KıbrısManşet

Türkiye’nin Ukrayna savaşı ile ilgili tutumu AP’de

Avrupa Parlamentosu‘nun (AP) Kıbrıslırum milletvekillerinden Lukas Furlas’dan, AP Genel Kurulu‘nda geçen salı günü gerçekleşen bir görüşme çerçevesinde, Avrupa Birliği (AB) Dışişleri ve Güvenlik Politikaları Yüksek Temsilcisi Josep Borrell’e Türkiye sorusu

Furlas: Çin’i kınıyoruz, ya Türkiye?

Furlas’ın Borrell’e “AB’nin karar verdiği önlemler paketi hususunda, Türkiye’nin tutumuna ilişkin kınama ifadelerinin atlanmasına” dair bir soru yönelttiğini yazan Fileleftheros gazetesi, Borrell’in AP’deki görüşmeye katılarak, AB-Çin zirvesinin sonuçlarını ortaya koyduğunu belirtti.

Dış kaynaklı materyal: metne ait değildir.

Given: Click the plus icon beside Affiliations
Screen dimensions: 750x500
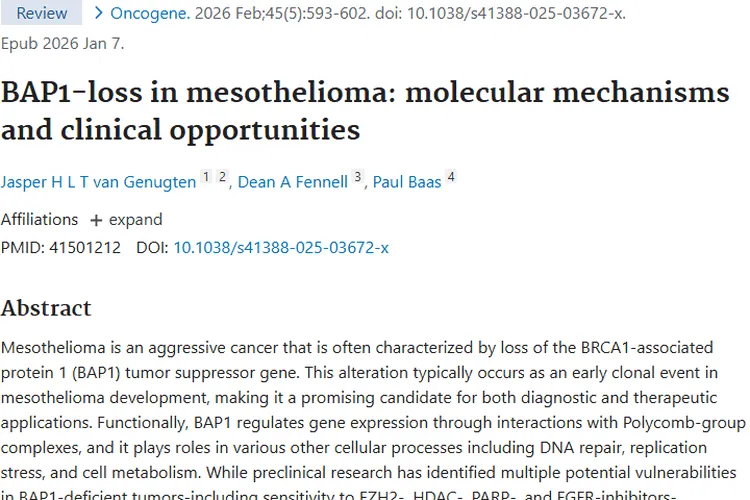Looking at the screenshot, I should pos(96,221).
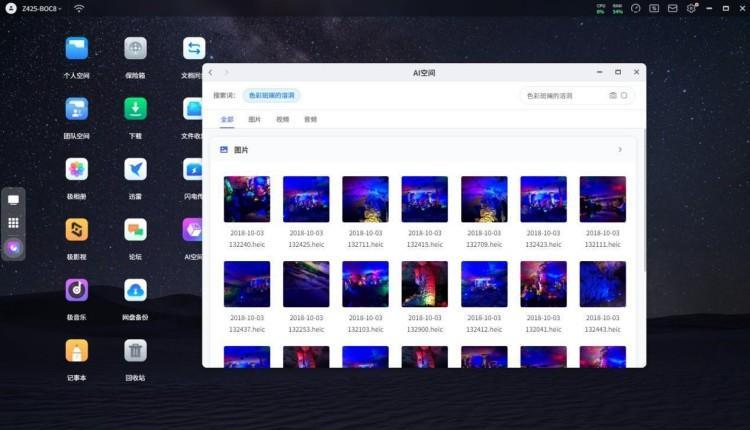Go back using the AI空间 back arrow
The height and width of the screenshot is (430, 750).
click(211, 72)
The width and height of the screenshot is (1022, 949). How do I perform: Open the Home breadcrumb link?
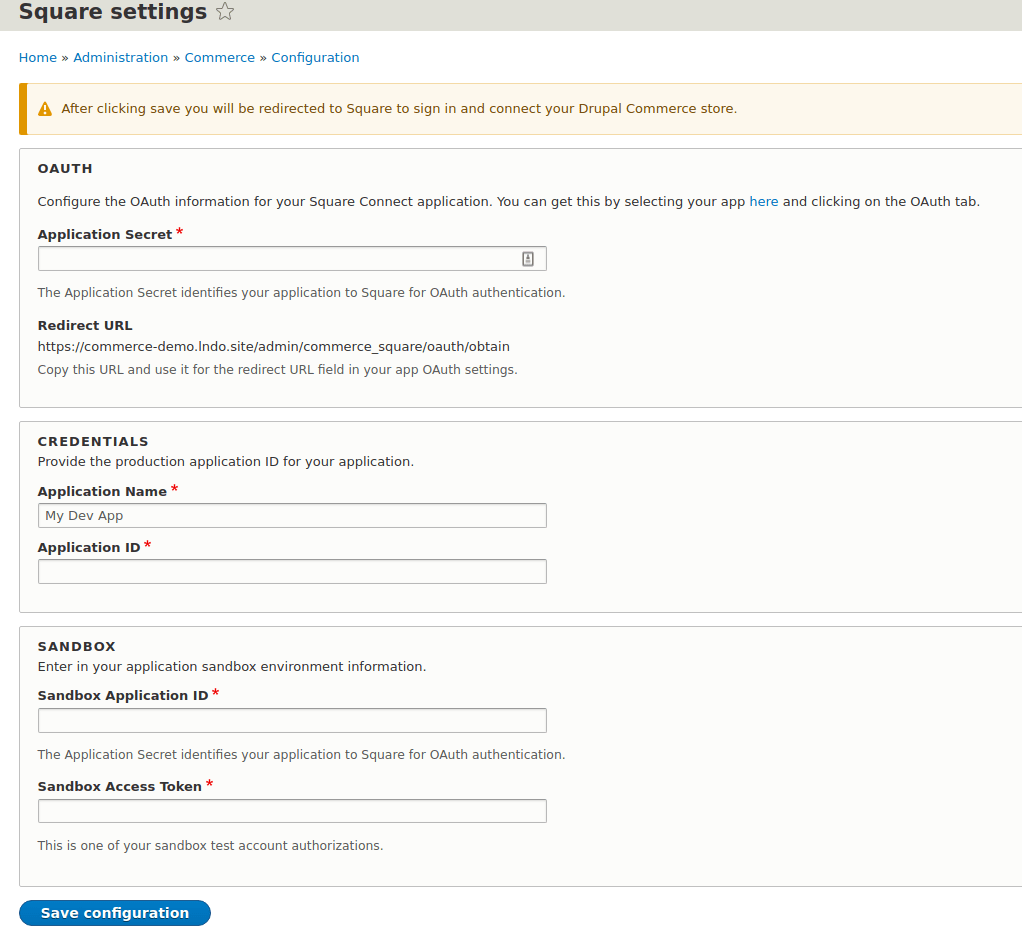[x=37, y=57]
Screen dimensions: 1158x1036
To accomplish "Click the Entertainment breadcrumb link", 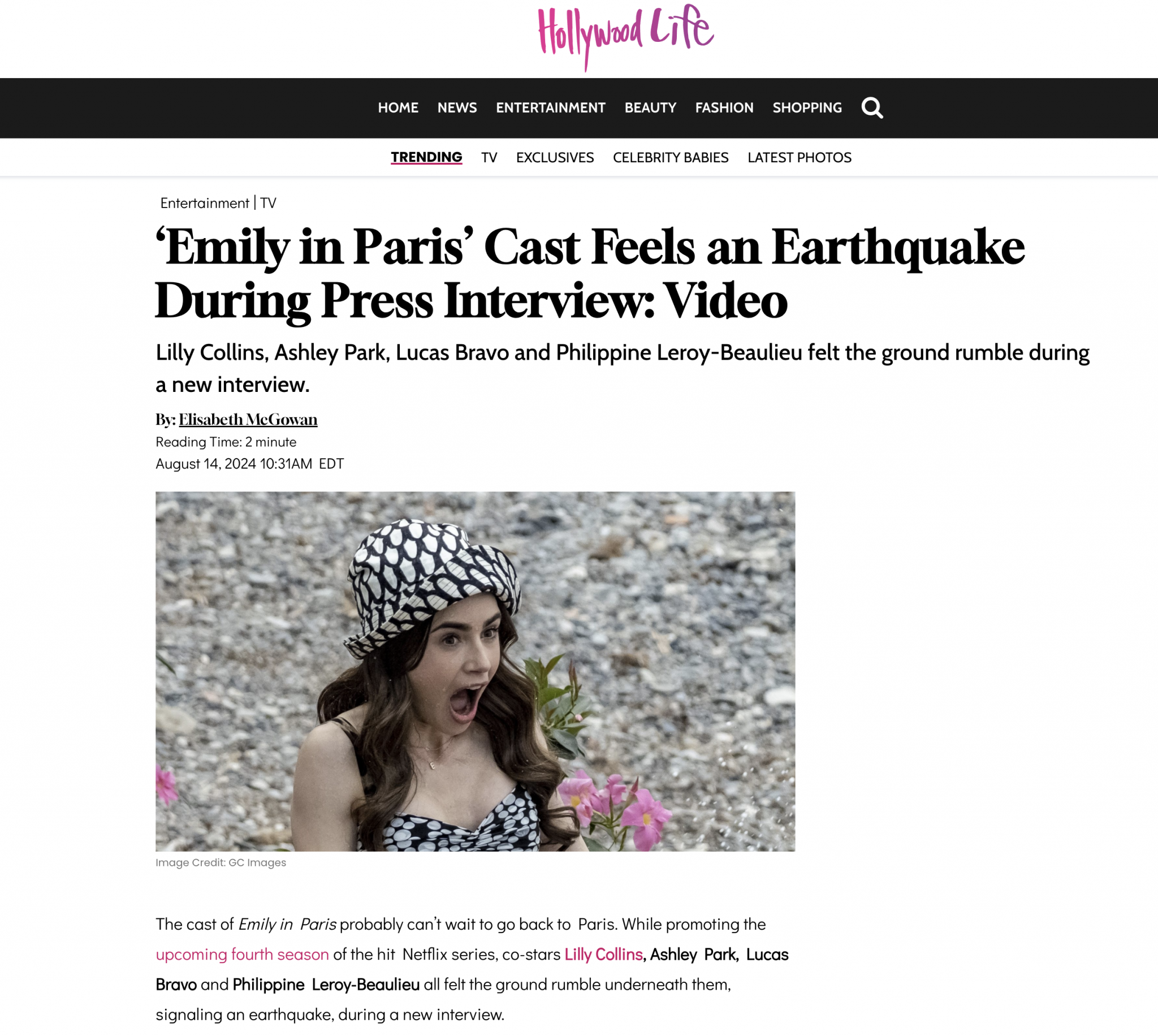I will pos(204,203).
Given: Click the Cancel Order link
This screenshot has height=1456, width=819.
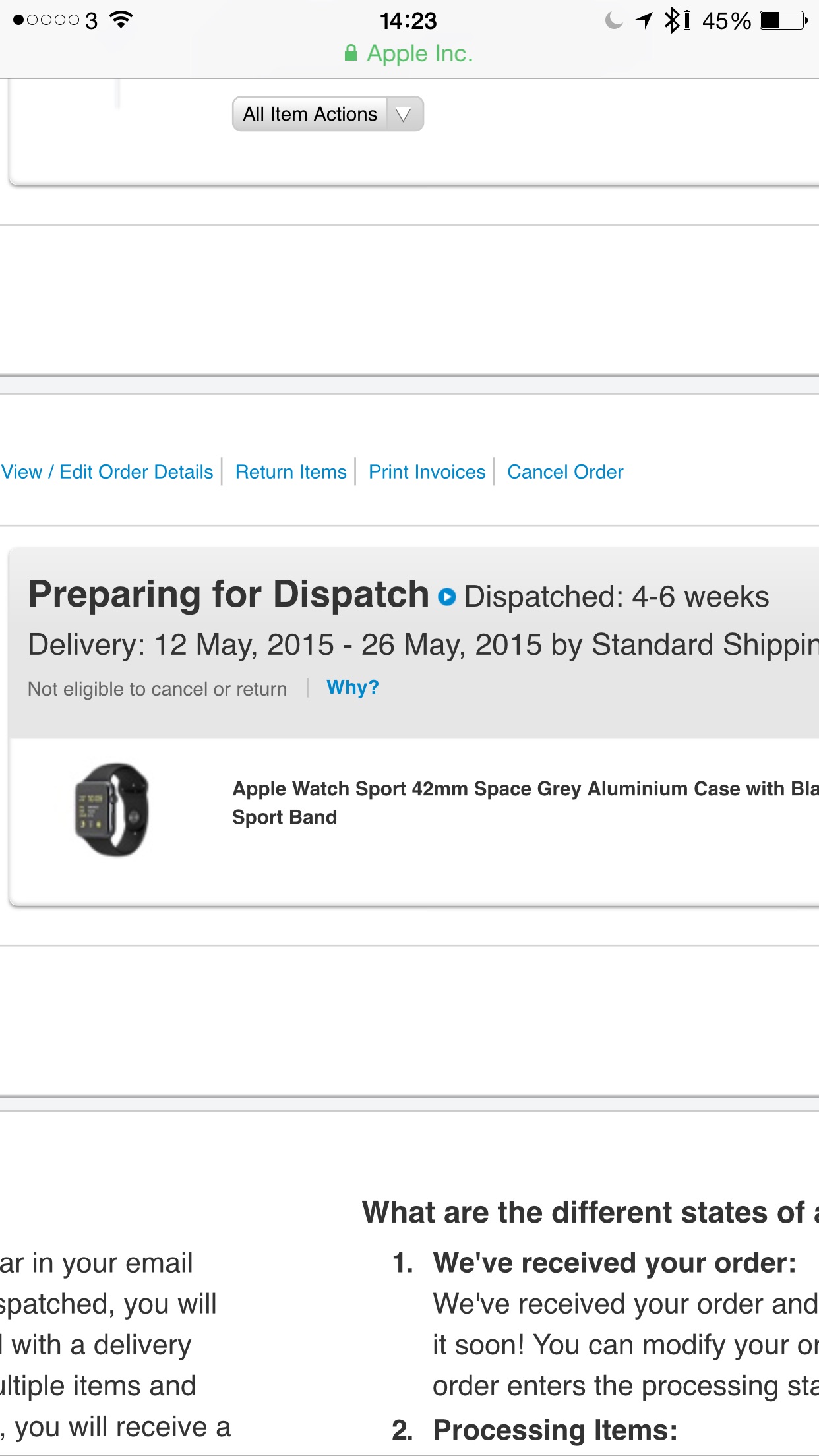Looking at the screenshot, I should (565, 472).
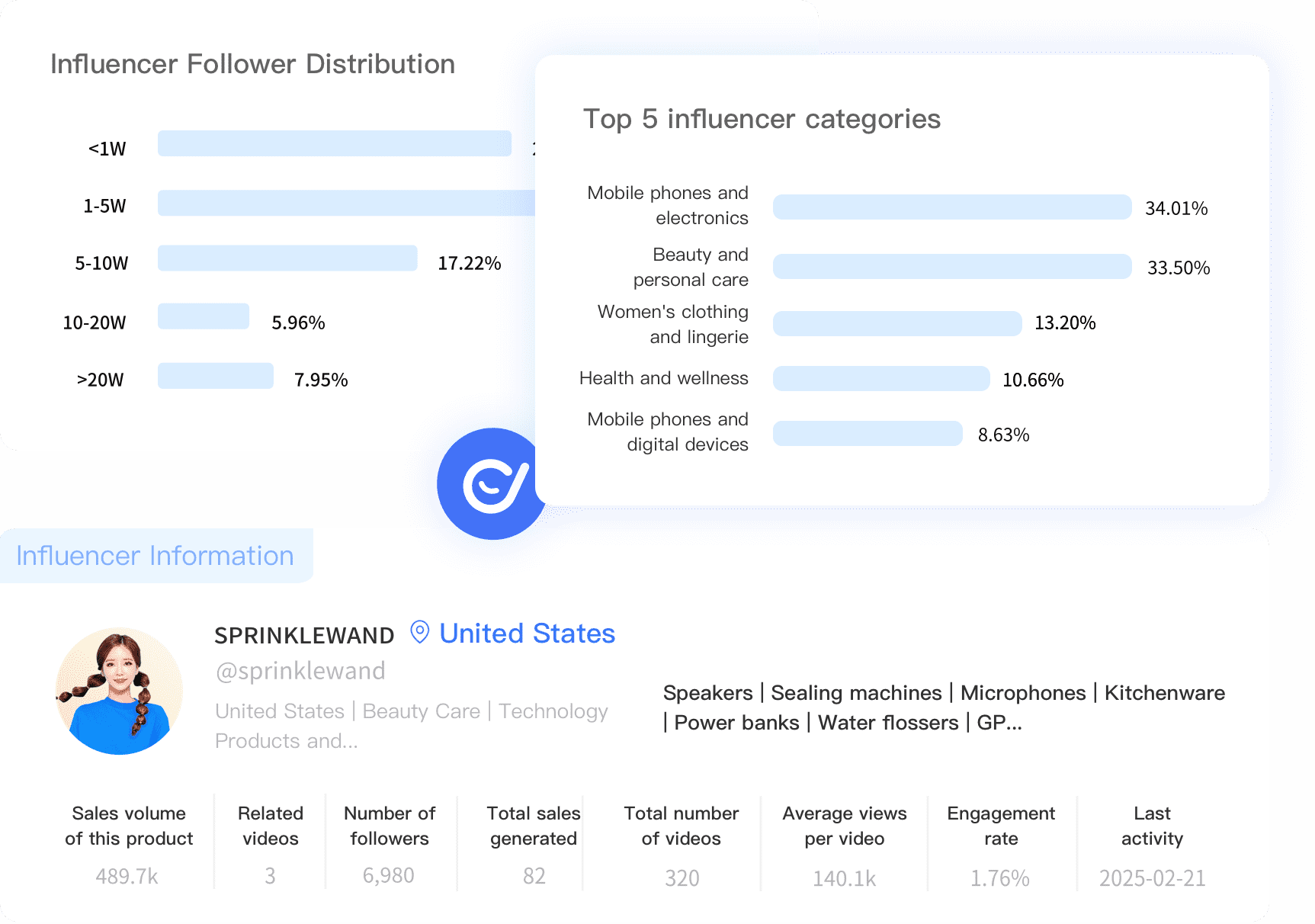Screen dimensions: 1315x924
Task: Open the @sprinklewand handle
Action: point(300,671)
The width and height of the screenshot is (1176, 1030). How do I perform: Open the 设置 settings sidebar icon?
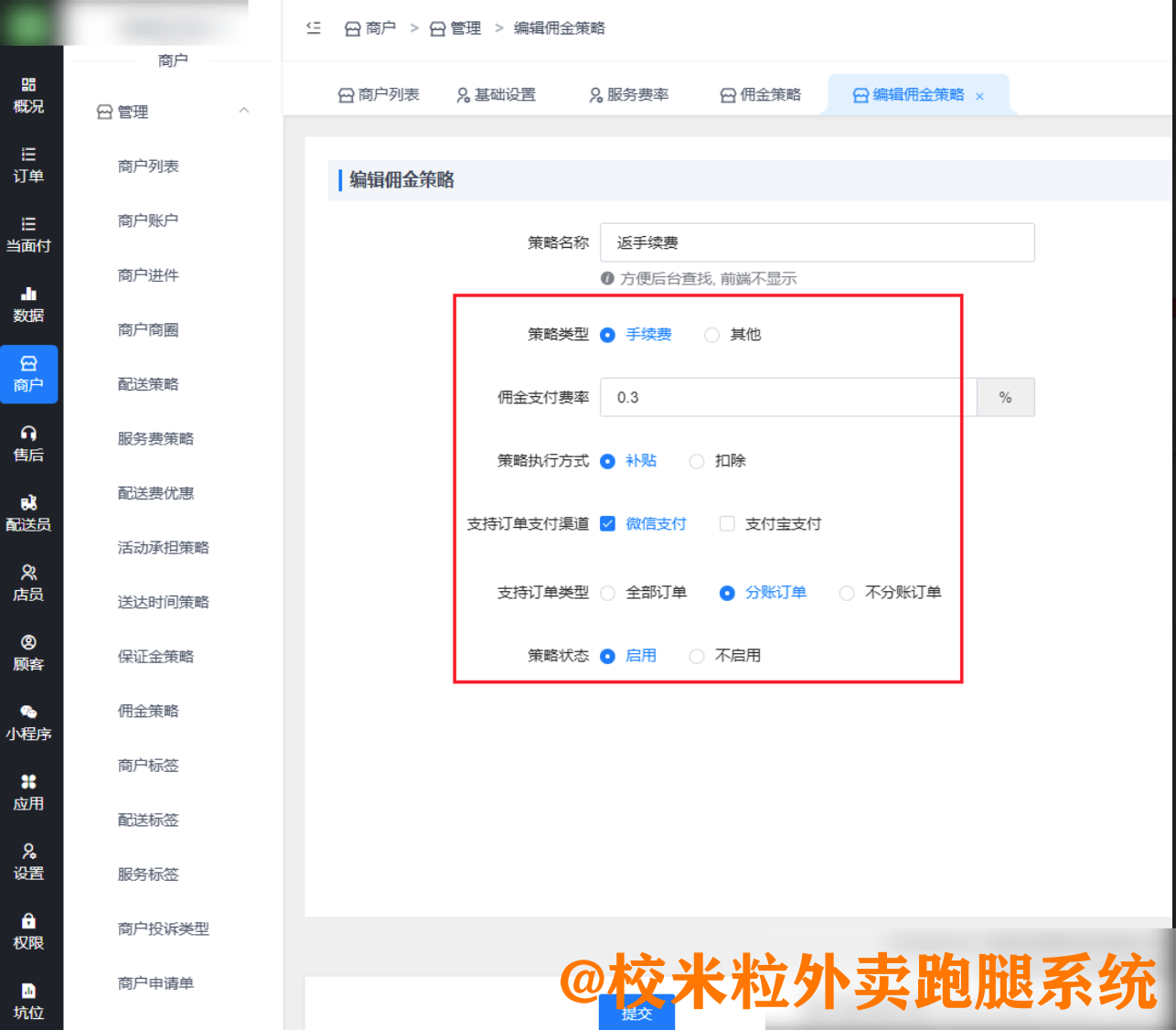click(30, 861)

Borrell’in, Çin gibi Rusya’yı desteklemeyi sürdüren ülkelerin kınanması gerektiğini söylediğini yazan gazete, Furlas’ın ise bu tezle ilgili olarak Borrell’e hitaben “Çin’den bahsediyoruz ve haklı olarak tutumundan ötürü kendisini kınıyoruz. Ancak örneğin Türkiye gibi, yaptırımlara katılmayan ve Avrupa yaptırımlarını baltalayan diğer ülkelerle ilgili olarak ne zaman konuşacağımız şüphelidir” iddiasında bulunduğunu iletti.

Mavridis: Rus oligarkların sığınağı haline gelen Türkiye…

Türkiye’nin AB katılım adayı ülkesi olduğunu ve AB kararlarını baltaladığını da ileri süren Furlas, Türkiye’nin “yarın gelip AB’den hediyelerini istemek için, bu krizde arabuluculuk rolü oynadığını” öne sürdü.

Gazete başka bir haberinde ise, Kıbrıslırum AP milletvekillerinden Kostas Mavridis’in Strazburg’da gerçekleştirilen AP Genel Kurulu’nda yazılı bir müdahalede bulunarak “Ukrayna savaşıyla birlikte, Rus oligarkların sığınağı haline gelen Türkiye’nin rolünden” söz ettiğini aktardı.

Konuşmasında Türkiye’nin Ukrayna krizindeki rolüne ve AB’nin stratejik özerkliği meselesine değinen Mavridis “Türkiye gibi katılım statüsünde bulunan ülkelerin, sadece yaptırımlara uymamakla kalmayıp, Rus oligarkların sığınağı haline geldiği” iddiasında bulundu.

Tam anlamıyla Kremlin tarafından kontrol edilen ve Türkiye-Akkuyu’da ilk nükleer enerji santralini inşa eden “Rosatom” şirketinin önerilen yaptırımlar içerisinde bulunmadığını da öne süren Mavridis, AB’nin stratejik özerkliği meselesine de değinerek, AB’nin ortak savunma-güvenlik ve enerji özerkliğine ilişkin tutumunun kendilerini sorumluluklarıyla karşı karşıya getirdiğini, çünkü tehditlerin mevcut olduğunu ileri sürdü.